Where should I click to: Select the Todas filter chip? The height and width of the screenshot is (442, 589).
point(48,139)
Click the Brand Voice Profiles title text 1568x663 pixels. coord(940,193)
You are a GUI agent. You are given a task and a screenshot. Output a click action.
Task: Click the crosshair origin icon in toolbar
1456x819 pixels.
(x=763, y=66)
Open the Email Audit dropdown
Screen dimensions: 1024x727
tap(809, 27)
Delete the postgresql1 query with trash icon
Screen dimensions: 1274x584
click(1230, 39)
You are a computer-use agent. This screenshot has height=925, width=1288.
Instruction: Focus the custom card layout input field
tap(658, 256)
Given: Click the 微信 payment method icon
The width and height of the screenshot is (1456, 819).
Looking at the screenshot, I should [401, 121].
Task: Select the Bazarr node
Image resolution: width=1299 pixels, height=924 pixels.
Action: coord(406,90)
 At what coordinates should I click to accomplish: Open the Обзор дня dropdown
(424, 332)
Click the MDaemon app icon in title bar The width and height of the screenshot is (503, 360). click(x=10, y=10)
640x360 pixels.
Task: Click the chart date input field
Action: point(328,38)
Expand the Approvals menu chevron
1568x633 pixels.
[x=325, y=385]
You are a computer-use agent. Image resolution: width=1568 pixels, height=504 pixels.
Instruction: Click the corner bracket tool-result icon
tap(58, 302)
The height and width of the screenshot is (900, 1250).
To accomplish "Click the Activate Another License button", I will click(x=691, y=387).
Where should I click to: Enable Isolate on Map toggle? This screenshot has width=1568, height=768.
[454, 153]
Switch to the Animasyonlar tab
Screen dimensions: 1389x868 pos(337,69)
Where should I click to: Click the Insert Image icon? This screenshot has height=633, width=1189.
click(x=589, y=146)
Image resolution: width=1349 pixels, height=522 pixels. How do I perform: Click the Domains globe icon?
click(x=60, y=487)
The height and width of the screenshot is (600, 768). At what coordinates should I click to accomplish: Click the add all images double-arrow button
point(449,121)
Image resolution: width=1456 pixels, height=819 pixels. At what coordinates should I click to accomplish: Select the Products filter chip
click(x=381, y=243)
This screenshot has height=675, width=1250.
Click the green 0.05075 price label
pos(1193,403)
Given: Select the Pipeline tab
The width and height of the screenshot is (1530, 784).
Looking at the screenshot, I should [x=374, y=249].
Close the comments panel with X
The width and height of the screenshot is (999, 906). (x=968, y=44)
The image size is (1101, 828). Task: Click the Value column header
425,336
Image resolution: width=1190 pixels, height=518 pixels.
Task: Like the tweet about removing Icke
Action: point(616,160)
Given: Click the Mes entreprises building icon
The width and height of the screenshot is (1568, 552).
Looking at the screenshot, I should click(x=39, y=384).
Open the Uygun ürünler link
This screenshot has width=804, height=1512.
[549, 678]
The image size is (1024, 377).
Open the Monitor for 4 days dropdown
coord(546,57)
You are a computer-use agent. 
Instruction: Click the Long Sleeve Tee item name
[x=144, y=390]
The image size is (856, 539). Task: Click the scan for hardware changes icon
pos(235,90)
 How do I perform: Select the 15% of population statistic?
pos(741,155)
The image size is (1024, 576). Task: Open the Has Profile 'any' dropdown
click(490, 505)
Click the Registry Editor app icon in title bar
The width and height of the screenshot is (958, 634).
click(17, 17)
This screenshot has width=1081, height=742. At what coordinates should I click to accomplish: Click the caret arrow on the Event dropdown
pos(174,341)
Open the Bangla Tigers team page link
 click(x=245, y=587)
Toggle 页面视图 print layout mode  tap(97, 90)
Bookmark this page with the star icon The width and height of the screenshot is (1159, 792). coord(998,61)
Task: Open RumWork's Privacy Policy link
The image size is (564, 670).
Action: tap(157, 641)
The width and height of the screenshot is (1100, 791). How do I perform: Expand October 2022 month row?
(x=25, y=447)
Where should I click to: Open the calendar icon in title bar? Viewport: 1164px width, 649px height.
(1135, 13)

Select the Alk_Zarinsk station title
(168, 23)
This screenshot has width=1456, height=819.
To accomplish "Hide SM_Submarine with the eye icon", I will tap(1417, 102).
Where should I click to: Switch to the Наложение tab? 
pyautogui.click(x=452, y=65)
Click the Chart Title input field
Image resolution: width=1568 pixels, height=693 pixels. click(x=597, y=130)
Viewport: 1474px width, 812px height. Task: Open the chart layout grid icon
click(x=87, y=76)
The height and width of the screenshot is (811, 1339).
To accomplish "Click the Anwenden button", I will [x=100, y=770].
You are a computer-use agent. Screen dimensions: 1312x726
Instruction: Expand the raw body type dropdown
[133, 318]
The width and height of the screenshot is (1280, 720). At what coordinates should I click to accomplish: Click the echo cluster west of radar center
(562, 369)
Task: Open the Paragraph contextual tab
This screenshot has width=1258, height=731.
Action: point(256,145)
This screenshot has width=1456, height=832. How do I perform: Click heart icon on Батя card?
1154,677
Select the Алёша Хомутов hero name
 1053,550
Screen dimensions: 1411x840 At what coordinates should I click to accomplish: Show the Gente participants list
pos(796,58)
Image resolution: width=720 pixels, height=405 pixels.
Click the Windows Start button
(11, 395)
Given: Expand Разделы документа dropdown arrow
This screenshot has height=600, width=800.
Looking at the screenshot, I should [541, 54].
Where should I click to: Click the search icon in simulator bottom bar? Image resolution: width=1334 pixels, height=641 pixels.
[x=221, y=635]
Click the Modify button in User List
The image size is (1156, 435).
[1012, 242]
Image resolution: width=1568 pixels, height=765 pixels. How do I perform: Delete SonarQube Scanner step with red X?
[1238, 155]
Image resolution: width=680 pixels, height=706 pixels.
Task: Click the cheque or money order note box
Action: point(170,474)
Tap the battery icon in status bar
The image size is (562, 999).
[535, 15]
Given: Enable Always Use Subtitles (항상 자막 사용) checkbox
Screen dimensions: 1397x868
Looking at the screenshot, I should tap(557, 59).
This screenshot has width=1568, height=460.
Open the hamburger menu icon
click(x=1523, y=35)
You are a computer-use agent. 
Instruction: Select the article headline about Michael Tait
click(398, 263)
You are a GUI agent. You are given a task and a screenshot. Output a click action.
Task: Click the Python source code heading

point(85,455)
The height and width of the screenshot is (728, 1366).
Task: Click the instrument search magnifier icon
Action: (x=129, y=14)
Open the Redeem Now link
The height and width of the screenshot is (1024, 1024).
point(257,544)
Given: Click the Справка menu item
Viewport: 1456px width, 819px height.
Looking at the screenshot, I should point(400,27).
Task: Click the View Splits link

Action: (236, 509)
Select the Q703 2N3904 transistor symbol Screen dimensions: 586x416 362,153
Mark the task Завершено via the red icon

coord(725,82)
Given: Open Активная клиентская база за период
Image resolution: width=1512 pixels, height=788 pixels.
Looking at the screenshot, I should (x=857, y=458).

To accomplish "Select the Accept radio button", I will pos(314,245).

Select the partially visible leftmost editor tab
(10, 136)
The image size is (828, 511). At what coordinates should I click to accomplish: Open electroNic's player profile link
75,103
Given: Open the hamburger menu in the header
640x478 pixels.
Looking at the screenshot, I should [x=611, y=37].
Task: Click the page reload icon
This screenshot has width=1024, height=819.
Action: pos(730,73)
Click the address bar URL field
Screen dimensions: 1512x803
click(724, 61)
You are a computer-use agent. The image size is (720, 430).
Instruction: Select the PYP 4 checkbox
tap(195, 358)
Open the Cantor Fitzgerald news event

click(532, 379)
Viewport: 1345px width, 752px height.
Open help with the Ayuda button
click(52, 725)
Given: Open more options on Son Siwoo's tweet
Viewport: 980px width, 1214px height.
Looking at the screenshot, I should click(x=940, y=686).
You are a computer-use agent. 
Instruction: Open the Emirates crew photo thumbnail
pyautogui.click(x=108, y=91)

*AIM OF THE EXERCISE*
Reproduce all of the material above line for line, without changing anything.

*FINISHED EXERCISE*
Where should I click to: Select the Todas filter chip? The height and width of the screenshot is (442, 589).
point(48,139)
Click the Brand Voice Profiles title text 1568x663 pixels. coord(940,193)
You are a GUI agent. You are given a task and a screenshot. Output a click action.
Task: Click the crosshair origin icon in toolbar
1456x819 pixels.
(x=763, y=66)
Open the Email Audit dropdown
Screen dimensions: 1024x727
tap(809, 27)
Delete the postgresql1 query with trash icon
Screen dimensions: 1274x584
click(1230, 39)
You are a computer-use agent. This screenshot has height=925, width=1288.
Instruction: Focus the custom card layout input field
tap(658, 256)
Given: Click the 微信 payment method icon
The width and height of the screenshot is (1456, 819).
Looking at the screenshot, I should [401, 121].
Task: Select the Bazarr node
Image resolution: width=1299 pixels, height=924 pixels.
Action: coord(406,90)
 At what coordinates should I click to accomplish: Open the Обзор дня dropdown
(424, 332)
Click the MDaemon app icon in title bar The width and height of the screenshot is (503, 360). click(x=10, y=10)
640x360 pixels.
Task: Click the chart date input field
Action: point(328,38)
Expand the Approvals menu chevron
1568x633 pixels.
[x=325, y=385]
You are a computer-use agent. Image resolution: width=1568 pixels, height=504 pixels.
Instruction: Click the corner bracket tool-result icon
tap(58, 302)
The height and width of the screenshot is (900, 1250).
To accomplish "Click the Activate Another License button", I will click(x=691, y=387).
Where should I click to: Enable Isolate on Map toggle? This screenshot has width=1568, height=768.
[454, 153]
Switch to the Animasyonlar tab
Screen dimensions: 1389x868 pos(337,69)
Where should I click to: Click the Insert Image icon? This screenshot has height=633, width=1189.
click(x=589, y=146)
Image resolution: width=1349 pixels, height=522 pixels. How do I perform: Click the Domains globe icon?
click(x=60, y=487)
The height and width of the screenshot is (600, 768). At what coordinates should I click to accomplish: Click the add all images double-arrow button
point(449,121)
Image resolution: width=1456 pixels, height=819 pixels. At what coordinates should I click to accomplish: Select the Products filter chip
click(x=381, y=243)
This screenshot has height=675, width=1250.
Click the green 0.05075 price label
pos(1193,403)
Given: Select the Pipeline tab
The width and height of the screenshot is (1530, 784).
Looking at the screenshot, I should [x=374, y=249].
Close the comments panel with X
The width and height of the screenshot is (999, 906). (x=968, y=44)
The image size is (1101, 828). Task: Click the Value column header
425,336
Image resolution: width=1190 pixels, height=518 pixels.
Task: Like the tweet about removing Icke
Action: point(616,160)
Given: Click the Mes entreprises building icon
The width and height of the screenshot is (1568, 552).
Looking at the screenshot, I should click(x=39, y=384).
Open the Uygun ürünler link
This screenshot has width=804, height=1512.
[549, 678]
The image size is (1024, 377).
Open the Monitor for 4 days dropdown
coord(546,57)
You are a computer-use agent. 
Instruction: Click the Long Sleeve Tee item name
[x=144, y=390]
The image size is (856, 539). Task: Click the scan for hardware changes icon
pos(235,90)
 How do I perform: Select the 15% of population statistic?
pos(741,155)
The image size is (1024, 576). Task: Open the Has Profile 'any' dropdown
click(490, 505)
Click the Registry Editor app icon in title bar
The width and height of the screenshot is (958, 634).
click(17, 17)
This screenshot has width=1081, height=742. At what coordinates should I click to accomplish: Click the caret arrow on the Event dropdown
pos(174,341)
Open the Bangla Tigers team page link
 click(x=245, y=587)
Toggle 页面视图 print layout mode  tap(97, 90)
Bookmark this page with the star icon The width and height of the screenshot is (1159, 792). coord(998,61)
Task: Open RumWork's Privacy Policy link
The image size is (564, 670).
Action: tap(157, 641)
The width and height of the screenshot is (1100, 791). How do I perform: Expand October 2022 month row?
(x=25, y=447)
Where should I click to: Open the calendar icon in title bar? Viewport: 1164px width, 649px height.
(1135, 13)

Select the Alk_Zarinsk station title
(168, 23)
This screenshot has width=1456, height=819.
To accomplish "Hide SM_Submarine with the eye icon", I will tap(1417, 102).
Where should I click to: Switch to the Наложение tab? 
pyautogui.click(x=452, y=65)
Click the Chart Title input field
Image resolution: width=1568 pixels, height=693 pixels. click(x=597, y=130)
Viewport: 1474px width, 812px height. Task: Open the chart layout grid icon
click(x=87, y=76)
The height and width of the screenshot is (811, 1339).
To accomplish "Click the Anwenden button", I will [x=100, y=770].
You are a computer-use agent. Screen dimensions: 1312x726
Instruction: Expand the raw body type dropdown
[133, 318]
The width and height of the screenshot is (1280, 720). At what coordinates should I click to accomplish: Click the echo cluster west of radar center
(562, 369)
Task: Open the Paragraph contextual tab
This screenshot has width=1258, height=731.
Action: point(256,145)
This screenshot has width=1456, height=832. How do I perform: Click heart icon on Батя card?
1154,677
Select the Алёша Хомутов hero name
 1053,550
Screen dimensions: 1411x840 At what coordinates should I click to accomplish: Show the Gente participants list
pos(796,58)
Image resolution: width=720 pixels, height=405 pixels.
Click the Windows Start button
(11, 395)
Given: Expand Разделы документа dropdown arrow
This screenshot has height=600, width=800.
Looking at the screenshot, I should [541, 54].
Where should I click to: Click the search icon in simulator bottom bar? Image resolution: width=1334 pixels, height=641 pixels.
[x=221, y=635]
Click the Modify button in User List
The image size is (1156, 435).
[1012, 242]
Image resolution: width=1568 pixels, height=765 pixels. How do I perform: Delete SonarQube Scanner step with red X?
[1238, 155]
Image resolution: width=680 pixels, height=706 pixels.
Task: Click the cheque or money order note box
Action: point(170,474)
Tap the battery icon in status bar
The image size is (562, 999).
[535, 15]
Given: Enable Always Use Subtitles (항상 자막 사용) checkbox
Screen dimensions: 1397x868
Looking at the screenshot, I should tap(557, 59).
This screenshot has width=1568, height=460.
Open the hamburger menu icon
click(x=1523, y=35)
You are a computer-use agent. 
Instruction: Select the article headline about Michael Tait
click(398, 263)
You are a GUI agent. You are given a task and a screenshot. Output a click action.
Task: Click the Python source code heading

point(85,455)
The height and width of the screenshot is (728, 1366).
Task: Click the instrument search magnifier icon
Action: (x=129, y=14)
Open the Redeem Now link
The height and width of the screenshot is (1024, 1024).
point(257,544)
Given: Click the Справка menu item
Viewport: 1456px width, 819px height.
Looking at the screenshot, I should point(400,27).
Task: Click the View Splits link

Action: (236, 509)
Select the Q703 2N3904 transistor symbol Screen dimensions: 586x416 362,153
Mark the task Завершено via the red icon

coord(725,82)
Given: Open Активная клиентская база за период
Image resolution: width=1512 pixels, height=788 pixels.
Looking at the screenshot, I should (x=857, y=458).

To accomplish "Select the Accept radio button", I will pos(314,245).

Select the partially visible leftmost editor tab
(10, 136)
The image size is (828, 511). At what coordinates should I click to accomplish: Open electroNic's player profile link
75,103
Given: Open the hamburger menu in the header
640x478 pixels.
Looking at the screenshot, I should [x=611, y=37].
Task: Click the page reload icon
This screenshot has width=1024, height=819.
Action: pos(730,73)
Click the address bar URL field
Screen dimensions: 1512x803
click(724, 61)
You are a computer-use agent. The image size is (720, 430).
Instruction: Select the PYP 4 checkbox
tap(195, 358)
Open the Cantor Fitzgerald news event

click(532, 379)
Viewport: 1345px width, 752px height.
Open help with the Ayuda button
click(52, 725)
Given: Open more options on Son Siwoo's tweet
Viewport: 980px width, 1214px height.
Looking at the screenshot, I should click(x=940, y=686).
You are a computer-use agent. 
Instruction: Open the Emirates crew photo thumbnail
pyautogui.click(x=108, y=91)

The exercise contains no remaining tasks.